[Start of section]

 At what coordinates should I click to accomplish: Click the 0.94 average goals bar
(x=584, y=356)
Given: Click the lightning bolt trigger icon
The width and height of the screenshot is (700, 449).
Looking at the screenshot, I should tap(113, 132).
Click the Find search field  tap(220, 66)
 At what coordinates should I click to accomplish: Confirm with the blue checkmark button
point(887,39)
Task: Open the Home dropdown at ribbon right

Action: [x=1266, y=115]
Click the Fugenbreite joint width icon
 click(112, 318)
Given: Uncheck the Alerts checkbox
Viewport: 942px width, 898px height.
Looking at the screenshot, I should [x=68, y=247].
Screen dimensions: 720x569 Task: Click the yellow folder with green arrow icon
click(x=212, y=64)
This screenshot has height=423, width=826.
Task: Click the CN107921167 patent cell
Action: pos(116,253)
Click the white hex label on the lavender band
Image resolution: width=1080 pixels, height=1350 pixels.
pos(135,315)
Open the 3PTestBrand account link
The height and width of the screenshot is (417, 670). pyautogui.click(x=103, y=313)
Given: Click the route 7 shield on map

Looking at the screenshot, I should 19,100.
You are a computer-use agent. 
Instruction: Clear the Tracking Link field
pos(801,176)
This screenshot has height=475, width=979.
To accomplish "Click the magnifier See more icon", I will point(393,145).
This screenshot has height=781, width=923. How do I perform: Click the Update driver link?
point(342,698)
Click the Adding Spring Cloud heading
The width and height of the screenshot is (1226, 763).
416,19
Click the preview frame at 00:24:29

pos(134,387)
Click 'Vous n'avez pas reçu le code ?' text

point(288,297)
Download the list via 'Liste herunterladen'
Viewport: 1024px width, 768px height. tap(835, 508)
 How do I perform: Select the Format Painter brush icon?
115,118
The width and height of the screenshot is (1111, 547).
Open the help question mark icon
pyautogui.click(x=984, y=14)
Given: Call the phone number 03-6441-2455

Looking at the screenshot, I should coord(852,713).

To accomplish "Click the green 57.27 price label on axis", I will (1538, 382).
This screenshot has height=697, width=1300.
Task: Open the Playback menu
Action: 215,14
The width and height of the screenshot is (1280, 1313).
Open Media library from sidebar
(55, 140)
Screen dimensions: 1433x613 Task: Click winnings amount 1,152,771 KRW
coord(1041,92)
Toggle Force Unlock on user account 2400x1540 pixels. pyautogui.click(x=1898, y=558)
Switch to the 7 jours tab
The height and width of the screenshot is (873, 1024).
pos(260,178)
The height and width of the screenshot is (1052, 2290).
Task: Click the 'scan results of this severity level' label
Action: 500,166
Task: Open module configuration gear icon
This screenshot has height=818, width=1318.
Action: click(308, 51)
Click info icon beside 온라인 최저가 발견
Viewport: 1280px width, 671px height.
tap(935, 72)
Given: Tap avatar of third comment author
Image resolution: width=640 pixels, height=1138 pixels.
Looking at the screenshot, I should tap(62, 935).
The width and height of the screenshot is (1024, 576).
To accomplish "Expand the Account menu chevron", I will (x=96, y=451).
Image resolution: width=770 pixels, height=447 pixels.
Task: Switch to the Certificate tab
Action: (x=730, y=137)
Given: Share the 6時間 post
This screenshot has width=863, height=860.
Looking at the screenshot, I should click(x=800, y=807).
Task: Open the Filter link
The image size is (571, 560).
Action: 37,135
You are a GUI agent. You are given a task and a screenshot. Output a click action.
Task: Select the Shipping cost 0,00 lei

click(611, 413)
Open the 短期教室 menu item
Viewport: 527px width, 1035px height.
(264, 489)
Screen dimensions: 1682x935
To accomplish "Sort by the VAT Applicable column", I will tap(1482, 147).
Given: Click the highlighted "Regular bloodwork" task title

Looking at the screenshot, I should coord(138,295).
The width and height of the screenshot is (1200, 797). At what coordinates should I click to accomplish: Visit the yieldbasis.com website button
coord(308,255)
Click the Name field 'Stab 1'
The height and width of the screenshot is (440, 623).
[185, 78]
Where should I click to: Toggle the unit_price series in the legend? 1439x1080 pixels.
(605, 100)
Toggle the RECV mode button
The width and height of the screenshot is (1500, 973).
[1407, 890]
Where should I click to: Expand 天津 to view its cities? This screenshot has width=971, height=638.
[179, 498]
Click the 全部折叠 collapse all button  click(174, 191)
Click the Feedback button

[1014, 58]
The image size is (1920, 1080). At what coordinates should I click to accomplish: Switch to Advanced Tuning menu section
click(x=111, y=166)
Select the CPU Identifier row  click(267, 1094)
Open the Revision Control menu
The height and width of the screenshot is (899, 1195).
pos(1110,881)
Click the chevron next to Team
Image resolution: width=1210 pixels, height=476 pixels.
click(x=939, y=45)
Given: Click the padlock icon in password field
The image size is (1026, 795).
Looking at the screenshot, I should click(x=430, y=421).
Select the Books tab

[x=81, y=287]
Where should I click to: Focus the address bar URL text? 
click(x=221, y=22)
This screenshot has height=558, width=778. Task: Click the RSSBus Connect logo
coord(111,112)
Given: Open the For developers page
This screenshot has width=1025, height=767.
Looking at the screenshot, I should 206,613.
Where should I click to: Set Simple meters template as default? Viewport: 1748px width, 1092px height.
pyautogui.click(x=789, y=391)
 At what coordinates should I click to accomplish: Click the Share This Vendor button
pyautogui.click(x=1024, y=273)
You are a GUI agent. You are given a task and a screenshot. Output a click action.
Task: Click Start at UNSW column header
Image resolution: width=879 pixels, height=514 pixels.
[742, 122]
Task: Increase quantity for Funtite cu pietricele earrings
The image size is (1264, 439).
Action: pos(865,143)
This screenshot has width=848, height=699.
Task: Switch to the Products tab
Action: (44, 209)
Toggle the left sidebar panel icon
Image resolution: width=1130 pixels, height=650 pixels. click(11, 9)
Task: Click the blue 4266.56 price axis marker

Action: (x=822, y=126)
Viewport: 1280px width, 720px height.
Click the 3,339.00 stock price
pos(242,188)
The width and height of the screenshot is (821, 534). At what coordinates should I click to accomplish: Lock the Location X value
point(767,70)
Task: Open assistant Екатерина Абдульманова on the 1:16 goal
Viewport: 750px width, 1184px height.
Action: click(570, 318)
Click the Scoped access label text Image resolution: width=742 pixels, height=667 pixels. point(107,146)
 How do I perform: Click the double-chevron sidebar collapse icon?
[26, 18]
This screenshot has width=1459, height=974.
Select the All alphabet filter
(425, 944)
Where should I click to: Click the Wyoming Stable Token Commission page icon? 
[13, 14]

[End of section]

- **Exercise brief**: Every line of the data is to be retyped without alteration.

- **Response for this exercise**:
 At what coordinates should I click to accomplish: Click the 0.94 average goals bar
(x=584, y=356)
Given: Click the lightning bolt trigger icon
The width and height of the screenshot is (700, 449).
Looking at the screenshot, I should tap(113, 132).
Click the Find search field  tap(220, 66)
 At what coordinates should I click to accomplish: Confirm with the blue checkmark button
point(887,39)
Task: Open the Home dropdown at ribbon right

Action: [x=1266, y=115]
Click the Fugenbreite joint width icon
 click(112, 318)
Given: Uncheck the Alerts checkbox
Viewport: 942px width, 898px height.
Looking at the screenshot, I should [x=68, y=247].
Screen dimensions: 720x569 Task: Click the yellow folder with green arrow icon
click(x=212, y=64)
This screenshot has height=423, width=826.
Task: Click the CN107921167 patent cell
Action: pos(116,253)
Click the white hex label on the lavender band
Image resolution: width=1080 pixels, height=1350 pixels.
pos(135,315)
Open the 3PTestBrand account link
The height and width of the screenshot is (417, 670). pyautogui.click(x=103, y=313)
Given: Click the route 7 shield on map

Looking at the screenshot, I should 19,100.
You are a computer-use agent. 
Instruction: Clear the Tracking Link field
pos(801,176)
This screenshot has height=475, width=979.
To accomplish "Click the magnifier See more icon", I will point(393,145).
This screenshot has height=781, width=923. How do I perform: Click the Update driver link?
point(342,698)
Click the Adding Spring Cloud heading
The width and height of the screenshot is (1226, 763).
416,19
Click the preview frame at 00:24:29

pos(134,387)
Click 'Vous n'avez pas reçu le code ?' text

point(288,297)
Download the list via 'Liste herunterladen'
Viewport: 1024px width, 768px height. tap(835, 508)
 How do I perform: Select the Format Painter brush icon?
115,118
The width and height of the screenshot is (1111, 547).
Open the help question mark icon
pyautogui.click(x=984, y=14)
Given: Call the phone number 03-6441-2455

Looking at the screenshot, I should coord(852,713).

To accomplish "Click the green 57.27 price label on axis", I will (1538, 382).
This screenshot has height=697, width=1300.
Task: Open the Playback menu
Action: 215,14
The width and height of the screenshot is (1280, 1313).
Open Media library from sidebar
(55, 140)
Screen dimensions: 1433x613 Task: Click winnings amount 1,152,771 KRW
coord(1041,92)
Toggle Force Unlock on user account 2400x1540 pixels. pyautogui.click(x=1898, y=558)
Switch to the 7 jours tab
The height and width of the screenshot is (873, 1024).
pos(260,178)
The height and width of the screenshot is (1052, 2290).
Task: Click the 'scan results of this severity level' label
Action: 500,166
Task: Open module configuration gear icon
This screenshot has height=818, width=1318.
Action: click(308, 51)
Click info icon beside 온라인 최저가 발견
Viewport: 1280px width, 671px height.
tap(935, 72)
Given: Tap avatar of third comment author
Image resolution: width=640 pixels, height=1138 pixels.
Looking at the screenshot, I should tap(62, 935).
The width and height of the screenshot is (1024, 576).
To accomplish "Expand the Account menu chevron", I will (x=96, y=451).
Image resolution: width=770 pixels, height=447 pixels.
Task: Switch to the Certificate tab
Action: (x=730, y=137)
Given: Share the 6時間 post
This screenshot has width=863, height=860.
Looking at the screenshot, I should click(x=800, y=807).
Task: Open the Filter link
The image size is (571, 560).
Action: 37,135
You are a GUI agent. You are given a task and a screenshot. Output a click action.
Task: Select the Shipping cost 0,00 lei

click(611, 413)
Open the 短期教室 menu item
Viewport: 527px width, 1035px height.
(264, 489)
Screen dimensions: 1682x935
To accomplish "Sort by the VAT Applicable column", I will tap(1482, 147).
Given: Click the highlighted "Regular bloodwork" task title

Looking at the screenshot, I should coord(138,295).
The width and height of the screenshot is (1200, 797). At what coordinates should I click to accomplish: Visit the yieldbasis.com website button
coord(308,255)
Click the Name field 'Stab 1'
The height and width of the screenshot is (440, 623).
[185, 78]
Where should I click to: Toggle the unit_price series in the legend? 1439x1080 pixels.
(605, 100)
Toggle the RECV mode button
The width and height of the screenshot is (1500, 973).
[1407, 890]
Where should I click to: Expand 天津 to view its cities? This screenshot has width=971, height=638.
[179, 498]
Click the 全部折叠 collapse all button  click(174, 191)
Click the Feedback button

[1014, 58]
The image size is (1920, 1080). At what coordinates should I click to accomplish: Switch to Advanced Tuning menu section
click(x=111, y=166)
Select the CPU Identifier row  click(267, 1094)
Open the Revision Control menu
The height and width of the screenshot is (899, 1195).
pos(1110,881)
Click the chevron next to Team
Image resolution: width=1210 pixels, height=476 pixels.
click(x=939, y=45)
Given: Click the padlock icon in password field
The image size is (1026, 795).
Looking at the screenshot, I should click(x=430, y=421).
Select the Books tab

[x=81, y=287]
Where should I click to: Focus the address bar URL text? 
click(x=221, y=22)
This screenshot has height=558, width=778. Task: Click the RSSBus Connect logo
coord(111,112)
Given: Open the For developers page
This screenshot has width=1025, height=767.
Looking at the screenshot, I should 206,613.
Where should I click to: Set Simple meters template as default? Viewport: 1748px width, 1092px height.
pyautogui.click(x=789, y=391)
 At what coordinates should I click to accomplish: Click the Share This Vendor button
pyautogui.click(x=1024, y=273)
You are a GUI agent. You are given a task and a screenshot. Output a click action.
Task: Click Start at UNSW column header
Image resolution: width=879 pixels, height=514 pixels.
[742, 122]
Task: Increase quantity for Funtite cu pietricele earrings
The image size is (1264, 439).
Action: pos(865,143)
This screenshot has width=848, height=699.
Task: Switch to the Products tab
Action: (44, 209)
Toggle the left sidebar panel icon
Image resolution: width=1130 pixels, height=650 pixels. click(11, 9)
Task: Click the blue 4266.56 price axis marker

Action: (x=822, y=126)
Viewport: 1280px width, 720px height.
Click the 3,339.00 stock price
pos(242,188)
The width and height of the screenshot is (821, 534). At what coordinates should I click to accomplish: Lock the Location X value
point(767,70)
Task: Open assistant Екатерина Абдульманова on the 1:16 goal
Viewport: 750px width, 1184px height.
Action: click(570, 318)
Click the Scoped access label text Image resolution: width=742 pixels, height=667 pixels. point(107,146)
 How do I perform: Click the double-chevron sidebar collapse icon?
[26, 18]
This screenshot has width=1459, height=974.
Select the All alphabet filter
(425, 944)
Where should I click to: Click the Wyoming Stable Token Commission page icon? 
[13, 14]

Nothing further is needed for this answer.